-- START OF AVAILABLE DATA --

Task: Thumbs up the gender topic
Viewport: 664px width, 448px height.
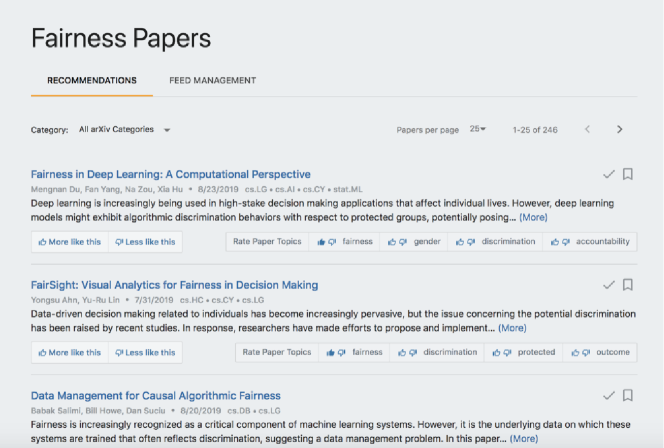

-- END OF AVAILABLE DATA --
-- START OF AVAILABLE DATA --

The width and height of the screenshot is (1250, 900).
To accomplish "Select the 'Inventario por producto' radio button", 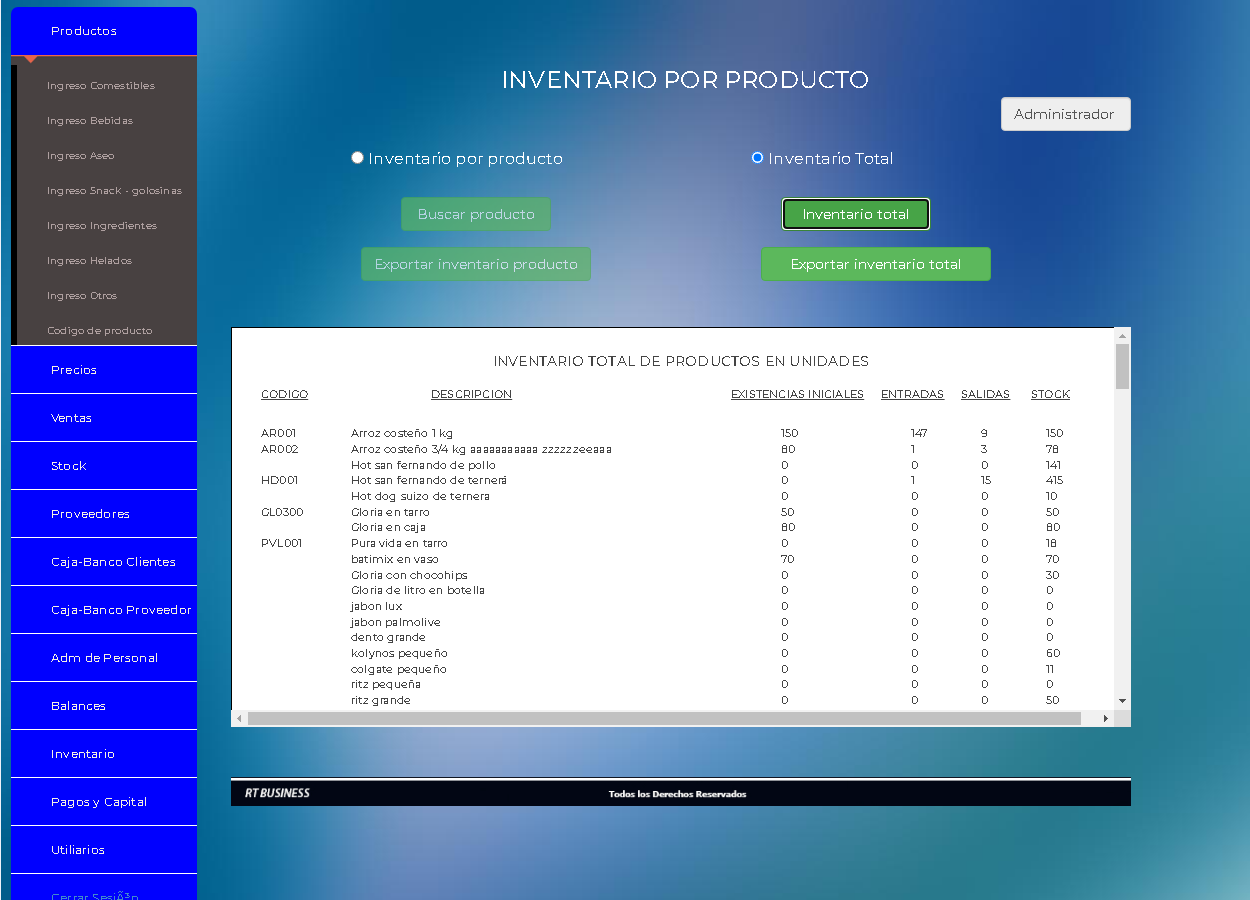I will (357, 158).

-- END OF AVAILABLE DATA --
-- START OF AVAILABLE DATA --

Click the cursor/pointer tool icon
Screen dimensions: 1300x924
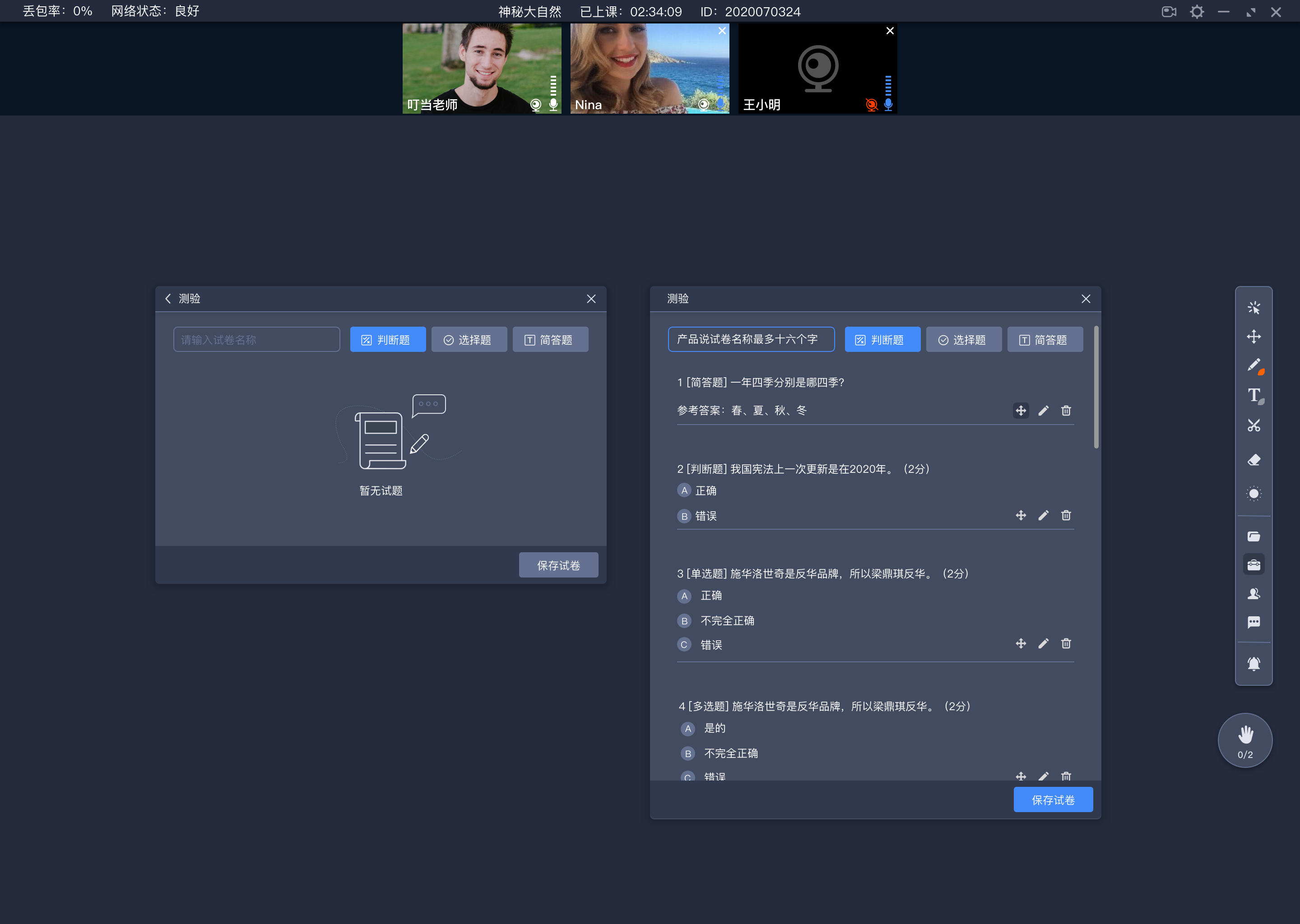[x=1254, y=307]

-- END OF AVAILABLE DATA --

§ WHAT IS BEING ASKED
Shift the answer coordinates in the data by 108. Rewrite every line from the one containing "Click the cursor/pointer tool icon" down to the one containing "[x=1254, y=307]", both included, adding 108 to each number in the answer coordinates, and leave out the pictures.

§ EXERCISE OUTPUT
Click the cursor/pointer tool icon
Screen dimensions: 1300x924
[x=1362, y=415]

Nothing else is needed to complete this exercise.